Türkiye'de Yaşlı Bakımında 'Japon' Modeli Önerisi

Asya Gelişme Enstitüsü görevlilerinden Prof. Dr. Charles Yuji Horioka, dünya nüfusu ve yaşlılık tartışmalarının yer aldığı sempozyuma katıldı. Türkiye’de nüfusun yaşlanması konusunun şimdilik büyük bir problem olmadığını belirten Prof. Dr. Charles Yuji Horioka, geleceğe yönelik uyarılarda bulundu. Horioka, “Türkiye’ye, Japonya’nın yaptığı gibi uzun vadeli resmi bir yaşlı bakım programı gerekecek” dedi.

Türkiye'de Yaşlı Bakımında 'Japon' Modeli Önerisi
Kadir Has Üniversitesi Ekonomi Bölümü tarafından düzenlenen ‘Nesillerarası Aktarımlar, Özgecilik ve Yaşlı Bakımı: Bir Uluslararası Karşılaştırma’ sempozyumunda hızla yaşlanan Asya nüfusu, yaşlı bakımının ekonomilere etkisi ve Almanya ile Türkiye’nin birbirine göre durumu masaya yatırıldı. Asya Gelişme Enstitüsü görevlilerinden Prof. Dr. Charles Yuji Horioka, Doç. Dr. Yoko Niimi ve Kadir Has Üniversitesi’nden Doç. Dr. K. Ali Akkemik’in katılımıyla gerçekleşen sempozyuma akademisyenler ve öğrenciler de yoğun ilgi gösterdi. Türkiye’de nüfusun yaşlanması konusunun şimdilik büyük bir problem olmadığını belirten Prof. Dr. Charles Yuji Horioka, geleceğe yönelik uyarılarda bulundu. Bir süre sonra Türkiye’nin de nüfusun yaşlanması sorununa maruz kalacağını hatırlatan Yuji Horioka, “Türkiye’ye geldikten sonra burada nüfusun yaşlanması konusunda büyük bir sorun olmadığını gördüm. Fakat Türkiye de bir süre sonra bu duruma maruz kalacaktır. Bu nedenle Türkiye’ye, Japonya’nın yaptığı gibi uzun vadeli bir yaşlı bakımı resmi programı gerekecek” diye konuştu.

NÜFUSUN YÜZDE 25’İ 65 YAŞ VE ÜZERİNDE

Japonya’da yaşlılığın çok ciddi bir sorun haline geldiğini belirten Yuji Horioka, “Japonya’da mevcut durum itibariyle nüfusun yüzde 25’i 65 yaş ve üzerinde. Bu durum emeklilik sistemi üzerine yükler bindiriyor. Japon hükümeti buna çare olarak 2000 yılında uzun süreli bir yaşlı bakımı programı geliştirdi. Bu program, çocukların anne ve babalarına bakma şeklindeki yüklerini azaltmayı amaçlıyordu. Fakat bu sistemin yetersiz olduğu anlaşılıyor. Japonya’da bu konuda hala yapılacak şeyler var” dedi.

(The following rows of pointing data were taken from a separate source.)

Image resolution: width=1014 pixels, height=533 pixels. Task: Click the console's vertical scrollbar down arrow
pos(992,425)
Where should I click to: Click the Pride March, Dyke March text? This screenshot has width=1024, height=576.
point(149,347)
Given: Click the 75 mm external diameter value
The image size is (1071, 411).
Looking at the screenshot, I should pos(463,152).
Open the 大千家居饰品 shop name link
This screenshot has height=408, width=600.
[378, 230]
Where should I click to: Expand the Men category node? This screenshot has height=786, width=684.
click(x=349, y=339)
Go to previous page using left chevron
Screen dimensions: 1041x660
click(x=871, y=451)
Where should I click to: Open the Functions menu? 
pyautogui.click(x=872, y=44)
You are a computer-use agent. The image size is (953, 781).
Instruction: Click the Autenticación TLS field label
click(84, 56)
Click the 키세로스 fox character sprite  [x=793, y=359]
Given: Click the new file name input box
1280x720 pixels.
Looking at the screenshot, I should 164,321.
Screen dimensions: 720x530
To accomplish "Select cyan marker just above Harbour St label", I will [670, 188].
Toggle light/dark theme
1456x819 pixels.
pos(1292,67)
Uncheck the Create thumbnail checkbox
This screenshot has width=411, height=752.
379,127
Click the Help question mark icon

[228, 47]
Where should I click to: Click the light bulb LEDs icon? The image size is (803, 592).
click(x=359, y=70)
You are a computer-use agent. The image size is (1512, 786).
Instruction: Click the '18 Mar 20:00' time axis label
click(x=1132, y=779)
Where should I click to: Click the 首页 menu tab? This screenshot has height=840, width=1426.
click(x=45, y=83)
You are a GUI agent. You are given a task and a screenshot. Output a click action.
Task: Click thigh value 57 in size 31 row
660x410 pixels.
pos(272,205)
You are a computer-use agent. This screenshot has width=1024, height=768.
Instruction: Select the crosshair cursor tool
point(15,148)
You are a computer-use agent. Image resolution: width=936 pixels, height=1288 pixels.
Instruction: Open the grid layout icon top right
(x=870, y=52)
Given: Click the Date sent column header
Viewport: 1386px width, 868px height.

“TÜRKİYE’DEKİ İNSANLAR ACIYA ANLAM YÜKLÜYOR”

Almanya, Türkiye ve Japonya’daki toplam 6 araştırmacıyla beraber yürüttükleri çalışma hakkında bilgi veren Doç. Dr. K. Ali Akkemik ise “Burada Almanya’daki Türkler, Almanlar ve Türkiye’deki Türklerin hayırseverlik, bağış verme ve diğerkamlık gibi ekonomik ve iktisadi davranışlarını ölçtük ve dünya görüşünün bunu nasıl etkilediğini inceledik. Araştırmanın sonucunda Türkiye’deki Türkler ve Almanya’daki Türkleri karşılaştırdığımızda, Almanya’daki Türklerin Almanya’nın değerlerini daha fazla benimsediğini ve onlara daha yakın bir diğerkamlık davranışı sergilediklerini gördük. Ardından Türkiye’deki bu davranışı açıklayan temel belirleyici nedenin acıya anlam yüklemek olduğunu bulduk. Yani Türkiye’de insanlar acının kişisel gelişim için önemli olduğunu düşünüyorlar. Bu da onların hayırseverlik davranışına önemli ölçüde etkide bulunan bir dünya görüşü olarak göze çarpıyor” dedi.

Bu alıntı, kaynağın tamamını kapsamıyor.